Thanks for your replies and yes TIBHW I was looking at your post!

The food ideas are useful too. Full fat milk - never thought of that as a simple way to icrease calories... doh!

Feel a bit better after an afternoon nap today. I know I have to take it one day at a time and that there will good and bad days.

Thanks again.

OP posts:
lizzytee · 01/09/2010 18:00

Fifitots, can I send you empathic very un-MN but sincere hugs.

My DD1 was 3 and four months and vile to me after DD2 was born, her way of dealing with the fact that I had been in and out of hosp during pregnancy and then laid out by another emcs. DD2 was a great feeder but a little and often gal, so as well as being physically fairly crocked (post op infections too) I felt a lot of resentment that DD1 wouldn't be more compliant. She would refuse to get dressed, run away, kick/poke me in the tummy, and other charming antics.

On the worst days, I just kept telling myself it would get better, it would get better......and eventually it did.

Hope tonight is better and keep posting.

x

fifitot · 01/09/2010 18:18

Thanks lizzy.

OP posts:
jemjabella · 01/09/2010 19:26

Only have the one so no experience to use for wise words, but wanted to offer more un-MN-like hugs - this too shall pass & all that.

fifitot · 02/09/2010 14:35

Thanks Jemjabella - bit better last night and feel better for posting my rant yesterday.

OP posts:
lizzytee · 02/09/2010 17:13

Hi Fifitot

I just reread your post, and had a few more thoughts. I would stress I am not saying "do this and all will be fine", as every body's circumstances are different, and everyone's experience of having another child is very different. I would say that things are likely to ease a bit once your DD1 is at school - my dd1 was at nursery and then I used a summer club just to give a bit of sanity when dd2 was tiny. It also relieved the guilt (a bit) that I wasn't being a "good" mother to DD1. I felt very strongly that DD2's needs had to come first and found myself being very hard on DD1 in the early months.

When people asked me how dd1 was with the baby, my answer was "Fine....it's really that she has a problem with me" I was surprised at how many mothers of 2 or more children had had this experience. I now think of it as part of the process where we learned to be a family of four rather than three.
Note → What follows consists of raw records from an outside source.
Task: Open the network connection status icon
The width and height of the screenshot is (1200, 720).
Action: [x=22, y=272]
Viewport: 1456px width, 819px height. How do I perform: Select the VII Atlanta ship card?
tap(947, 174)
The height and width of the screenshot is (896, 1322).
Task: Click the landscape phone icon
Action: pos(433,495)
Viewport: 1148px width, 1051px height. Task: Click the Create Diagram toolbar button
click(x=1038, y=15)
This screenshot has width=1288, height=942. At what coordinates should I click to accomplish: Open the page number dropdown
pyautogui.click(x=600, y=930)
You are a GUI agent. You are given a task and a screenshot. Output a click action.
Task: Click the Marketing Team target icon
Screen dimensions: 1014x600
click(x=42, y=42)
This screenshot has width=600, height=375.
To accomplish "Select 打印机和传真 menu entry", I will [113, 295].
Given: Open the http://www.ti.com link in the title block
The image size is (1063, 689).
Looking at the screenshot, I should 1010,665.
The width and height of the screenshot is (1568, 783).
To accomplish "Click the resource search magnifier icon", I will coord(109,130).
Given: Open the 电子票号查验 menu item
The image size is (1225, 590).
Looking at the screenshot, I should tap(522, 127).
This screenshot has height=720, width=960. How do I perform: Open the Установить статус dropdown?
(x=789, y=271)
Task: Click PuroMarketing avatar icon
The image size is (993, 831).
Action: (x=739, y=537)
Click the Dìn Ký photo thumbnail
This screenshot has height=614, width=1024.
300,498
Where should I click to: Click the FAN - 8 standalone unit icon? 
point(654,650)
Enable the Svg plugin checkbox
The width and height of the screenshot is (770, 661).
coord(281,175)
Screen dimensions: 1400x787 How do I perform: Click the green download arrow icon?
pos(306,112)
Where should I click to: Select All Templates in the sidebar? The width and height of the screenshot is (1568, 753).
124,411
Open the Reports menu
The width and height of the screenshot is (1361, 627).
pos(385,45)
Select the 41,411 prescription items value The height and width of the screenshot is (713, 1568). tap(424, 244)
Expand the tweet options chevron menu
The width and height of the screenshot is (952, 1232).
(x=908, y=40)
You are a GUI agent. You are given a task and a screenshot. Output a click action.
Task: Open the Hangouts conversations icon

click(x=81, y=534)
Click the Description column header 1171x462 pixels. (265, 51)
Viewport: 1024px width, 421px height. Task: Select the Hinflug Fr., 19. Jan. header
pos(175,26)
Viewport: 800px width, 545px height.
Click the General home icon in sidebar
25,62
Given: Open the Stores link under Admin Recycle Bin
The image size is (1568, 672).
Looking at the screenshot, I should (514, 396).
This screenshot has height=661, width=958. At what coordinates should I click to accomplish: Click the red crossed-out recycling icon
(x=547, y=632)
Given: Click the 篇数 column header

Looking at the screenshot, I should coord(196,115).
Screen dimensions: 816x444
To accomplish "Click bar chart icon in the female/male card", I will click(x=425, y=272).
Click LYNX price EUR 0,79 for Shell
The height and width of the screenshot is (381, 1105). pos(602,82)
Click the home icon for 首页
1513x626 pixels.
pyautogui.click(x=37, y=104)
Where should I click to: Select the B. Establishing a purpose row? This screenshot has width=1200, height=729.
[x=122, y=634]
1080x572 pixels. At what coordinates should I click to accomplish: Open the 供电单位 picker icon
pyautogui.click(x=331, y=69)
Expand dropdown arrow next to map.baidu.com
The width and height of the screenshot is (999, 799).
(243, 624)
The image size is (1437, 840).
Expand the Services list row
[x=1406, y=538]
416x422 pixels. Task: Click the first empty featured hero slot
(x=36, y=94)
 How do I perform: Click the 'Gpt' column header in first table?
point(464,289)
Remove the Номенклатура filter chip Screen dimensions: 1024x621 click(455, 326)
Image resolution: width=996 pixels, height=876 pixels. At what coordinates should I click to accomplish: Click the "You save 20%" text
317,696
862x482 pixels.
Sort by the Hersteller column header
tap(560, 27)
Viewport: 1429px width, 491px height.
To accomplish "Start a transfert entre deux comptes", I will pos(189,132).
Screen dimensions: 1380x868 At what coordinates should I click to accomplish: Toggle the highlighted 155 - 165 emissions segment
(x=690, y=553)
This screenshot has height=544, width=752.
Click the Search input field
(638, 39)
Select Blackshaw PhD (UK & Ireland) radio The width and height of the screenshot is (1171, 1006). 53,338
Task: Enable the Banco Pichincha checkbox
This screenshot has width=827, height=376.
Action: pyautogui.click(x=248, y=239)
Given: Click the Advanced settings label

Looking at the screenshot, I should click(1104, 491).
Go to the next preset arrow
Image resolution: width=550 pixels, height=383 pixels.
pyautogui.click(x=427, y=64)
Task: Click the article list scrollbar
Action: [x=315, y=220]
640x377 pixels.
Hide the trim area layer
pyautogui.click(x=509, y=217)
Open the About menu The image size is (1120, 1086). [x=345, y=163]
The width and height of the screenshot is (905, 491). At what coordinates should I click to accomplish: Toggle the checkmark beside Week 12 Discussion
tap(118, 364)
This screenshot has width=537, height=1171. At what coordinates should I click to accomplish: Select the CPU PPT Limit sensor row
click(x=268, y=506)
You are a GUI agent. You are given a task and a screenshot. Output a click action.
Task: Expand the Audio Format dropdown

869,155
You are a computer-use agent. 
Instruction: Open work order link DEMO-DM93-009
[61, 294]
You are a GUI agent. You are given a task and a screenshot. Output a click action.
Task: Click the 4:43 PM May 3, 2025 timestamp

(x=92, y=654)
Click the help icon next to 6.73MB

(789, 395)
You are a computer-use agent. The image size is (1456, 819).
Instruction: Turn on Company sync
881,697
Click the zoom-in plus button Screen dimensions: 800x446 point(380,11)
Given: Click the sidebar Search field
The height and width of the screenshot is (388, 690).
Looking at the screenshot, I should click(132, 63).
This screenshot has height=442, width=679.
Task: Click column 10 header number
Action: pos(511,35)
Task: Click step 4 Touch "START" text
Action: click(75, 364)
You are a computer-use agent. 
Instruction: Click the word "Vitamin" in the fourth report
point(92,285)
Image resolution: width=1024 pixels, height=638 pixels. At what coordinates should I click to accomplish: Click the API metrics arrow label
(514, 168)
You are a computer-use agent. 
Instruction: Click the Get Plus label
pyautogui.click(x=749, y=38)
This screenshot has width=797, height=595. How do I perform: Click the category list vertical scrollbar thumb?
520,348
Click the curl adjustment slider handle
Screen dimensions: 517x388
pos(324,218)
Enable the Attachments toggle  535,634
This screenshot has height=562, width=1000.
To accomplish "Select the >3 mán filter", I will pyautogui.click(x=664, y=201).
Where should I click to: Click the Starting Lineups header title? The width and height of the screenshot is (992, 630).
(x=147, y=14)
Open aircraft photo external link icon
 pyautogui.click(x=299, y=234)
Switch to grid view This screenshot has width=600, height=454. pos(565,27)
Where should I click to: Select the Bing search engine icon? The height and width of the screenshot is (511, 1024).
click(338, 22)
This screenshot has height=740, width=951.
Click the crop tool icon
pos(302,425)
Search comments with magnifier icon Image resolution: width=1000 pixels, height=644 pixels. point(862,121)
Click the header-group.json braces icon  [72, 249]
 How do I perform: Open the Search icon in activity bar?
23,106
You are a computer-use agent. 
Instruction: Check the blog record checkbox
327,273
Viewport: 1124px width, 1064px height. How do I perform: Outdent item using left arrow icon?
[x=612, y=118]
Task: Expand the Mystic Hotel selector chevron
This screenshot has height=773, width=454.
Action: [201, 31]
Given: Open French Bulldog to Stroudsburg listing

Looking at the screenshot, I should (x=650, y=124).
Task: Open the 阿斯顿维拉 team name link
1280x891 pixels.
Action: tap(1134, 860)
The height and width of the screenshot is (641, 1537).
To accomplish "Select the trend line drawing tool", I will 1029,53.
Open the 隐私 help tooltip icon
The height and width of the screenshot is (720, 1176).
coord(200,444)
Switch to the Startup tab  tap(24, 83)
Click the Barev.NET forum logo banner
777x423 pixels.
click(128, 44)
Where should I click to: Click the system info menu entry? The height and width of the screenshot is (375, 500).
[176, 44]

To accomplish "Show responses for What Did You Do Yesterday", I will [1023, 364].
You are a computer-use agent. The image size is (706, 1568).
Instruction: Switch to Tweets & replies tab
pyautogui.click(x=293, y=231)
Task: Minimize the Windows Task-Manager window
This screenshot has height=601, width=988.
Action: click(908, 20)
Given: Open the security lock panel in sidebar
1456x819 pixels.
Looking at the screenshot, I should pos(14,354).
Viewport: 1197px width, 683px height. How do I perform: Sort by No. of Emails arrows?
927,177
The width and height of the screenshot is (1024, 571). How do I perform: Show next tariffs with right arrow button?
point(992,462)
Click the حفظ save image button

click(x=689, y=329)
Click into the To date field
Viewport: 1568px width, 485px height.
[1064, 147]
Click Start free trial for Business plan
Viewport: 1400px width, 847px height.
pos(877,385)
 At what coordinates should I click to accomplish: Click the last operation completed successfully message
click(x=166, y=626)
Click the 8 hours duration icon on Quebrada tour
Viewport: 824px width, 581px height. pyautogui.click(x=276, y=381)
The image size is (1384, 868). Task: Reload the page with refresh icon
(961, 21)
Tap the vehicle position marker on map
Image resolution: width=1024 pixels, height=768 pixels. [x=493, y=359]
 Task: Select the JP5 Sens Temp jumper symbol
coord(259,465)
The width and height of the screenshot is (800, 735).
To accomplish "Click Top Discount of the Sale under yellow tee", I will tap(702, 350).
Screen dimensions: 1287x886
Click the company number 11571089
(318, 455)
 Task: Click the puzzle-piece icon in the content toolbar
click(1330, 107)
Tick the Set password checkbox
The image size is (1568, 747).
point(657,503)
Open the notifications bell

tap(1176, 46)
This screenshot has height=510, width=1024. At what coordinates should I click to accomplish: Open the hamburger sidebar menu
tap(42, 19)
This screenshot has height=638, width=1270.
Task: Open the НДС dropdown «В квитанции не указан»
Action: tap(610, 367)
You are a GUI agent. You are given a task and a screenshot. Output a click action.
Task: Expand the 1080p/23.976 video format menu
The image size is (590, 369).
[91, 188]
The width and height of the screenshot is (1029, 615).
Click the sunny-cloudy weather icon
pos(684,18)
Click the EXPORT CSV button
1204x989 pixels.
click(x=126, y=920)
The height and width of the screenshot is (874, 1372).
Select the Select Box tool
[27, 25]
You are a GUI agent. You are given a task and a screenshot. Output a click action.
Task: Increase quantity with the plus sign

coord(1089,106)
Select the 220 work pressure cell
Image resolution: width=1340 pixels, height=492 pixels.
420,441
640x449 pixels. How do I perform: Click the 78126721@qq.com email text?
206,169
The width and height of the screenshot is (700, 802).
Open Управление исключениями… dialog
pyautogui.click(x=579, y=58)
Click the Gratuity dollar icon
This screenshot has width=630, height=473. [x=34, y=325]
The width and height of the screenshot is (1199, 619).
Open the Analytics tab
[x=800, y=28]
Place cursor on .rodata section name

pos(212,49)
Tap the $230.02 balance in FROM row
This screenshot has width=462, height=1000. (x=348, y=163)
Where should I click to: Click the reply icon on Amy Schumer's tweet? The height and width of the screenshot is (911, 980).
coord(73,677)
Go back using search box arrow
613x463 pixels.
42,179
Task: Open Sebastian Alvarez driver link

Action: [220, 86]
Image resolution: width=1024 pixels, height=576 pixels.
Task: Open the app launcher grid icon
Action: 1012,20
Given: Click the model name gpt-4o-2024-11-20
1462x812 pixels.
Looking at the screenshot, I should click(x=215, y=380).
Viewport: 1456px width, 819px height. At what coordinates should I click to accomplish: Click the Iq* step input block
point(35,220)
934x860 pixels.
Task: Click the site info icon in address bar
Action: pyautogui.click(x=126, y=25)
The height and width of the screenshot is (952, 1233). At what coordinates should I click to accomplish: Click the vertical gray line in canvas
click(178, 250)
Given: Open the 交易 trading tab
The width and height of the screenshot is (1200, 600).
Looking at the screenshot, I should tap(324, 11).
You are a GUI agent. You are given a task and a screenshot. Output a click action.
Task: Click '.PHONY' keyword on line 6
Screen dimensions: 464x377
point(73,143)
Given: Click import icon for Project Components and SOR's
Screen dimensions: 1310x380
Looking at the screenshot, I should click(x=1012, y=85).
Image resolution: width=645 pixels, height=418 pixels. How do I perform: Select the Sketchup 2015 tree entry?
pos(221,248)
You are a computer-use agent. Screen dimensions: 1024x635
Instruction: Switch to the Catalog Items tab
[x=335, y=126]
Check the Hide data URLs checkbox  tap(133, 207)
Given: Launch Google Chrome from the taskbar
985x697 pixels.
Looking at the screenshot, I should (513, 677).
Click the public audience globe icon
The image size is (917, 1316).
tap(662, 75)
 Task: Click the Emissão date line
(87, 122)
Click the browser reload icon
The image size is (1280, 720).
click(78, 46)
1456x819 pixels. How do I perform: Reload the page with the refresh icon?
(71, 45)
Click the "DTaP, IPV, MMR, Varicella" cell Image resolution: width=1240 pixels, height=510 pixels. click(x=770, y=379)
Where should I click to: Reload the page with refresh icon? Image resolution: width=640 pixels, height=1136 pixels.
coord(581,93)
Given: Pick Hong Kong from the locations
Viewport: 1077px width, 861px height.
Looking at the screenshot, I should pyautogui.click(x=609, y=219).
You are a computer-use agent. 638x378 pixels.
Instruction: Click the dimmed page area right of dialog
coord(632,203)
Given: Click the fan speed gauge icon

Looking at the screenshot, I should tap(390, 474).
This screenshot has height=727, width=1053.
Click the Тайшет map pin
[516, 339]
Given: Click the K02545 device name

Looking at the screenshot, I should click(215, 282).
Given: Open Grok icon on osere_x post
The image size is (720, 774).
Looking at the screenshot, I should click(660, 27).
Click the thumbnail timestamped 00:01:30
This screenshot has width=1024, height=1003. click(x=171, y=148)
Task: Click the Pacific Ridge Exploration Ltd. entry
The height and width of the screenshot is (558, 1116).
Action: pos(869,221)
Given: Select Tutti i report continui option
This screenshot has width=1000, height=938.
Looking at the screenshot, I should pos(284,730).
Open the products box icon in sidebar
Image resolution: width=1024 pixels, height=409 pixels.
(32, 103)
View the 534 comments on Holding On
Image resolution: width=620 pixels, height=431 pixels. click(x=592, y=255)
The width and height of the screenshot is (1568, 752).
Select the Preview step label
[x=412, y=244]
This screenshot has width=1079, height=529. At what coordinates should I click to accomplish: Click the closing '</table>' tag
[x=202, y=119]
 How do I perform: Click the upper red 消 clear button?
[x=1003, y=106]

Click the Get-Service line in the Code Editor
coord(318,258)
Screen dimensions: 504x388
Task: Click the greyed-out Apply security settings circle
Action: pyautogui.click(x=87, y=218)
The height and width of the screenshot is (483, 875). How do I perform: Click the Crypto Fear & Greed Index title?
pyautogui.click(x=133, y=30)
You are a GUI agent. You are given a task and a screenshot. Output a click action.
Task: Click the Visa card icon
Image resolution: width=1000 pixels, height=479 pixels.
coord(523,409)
I do realise that many of the feelings and challenges you describe are part and parcel of having a new baby, however have you considered having your thyroid function checked, as it is not uncommon for women to experience a thyroid imbalance after pregnancy? Just a thought.

Take care

fifitot · 03/09/2010 10:52

Thanks lizzy - DD is settling down a bit now and as school starts soon, she will be occupied during the day.

Re Thyroid - this had crossed my mind and will ask at my post natal check next week. However I was like this last time and there was no problem.

I am really glad you posted. It is so helpful to hear other's experiences and you are right - it is a process. Eventually DD1 will adapt and DS will find his own little space in the family. Thanks again.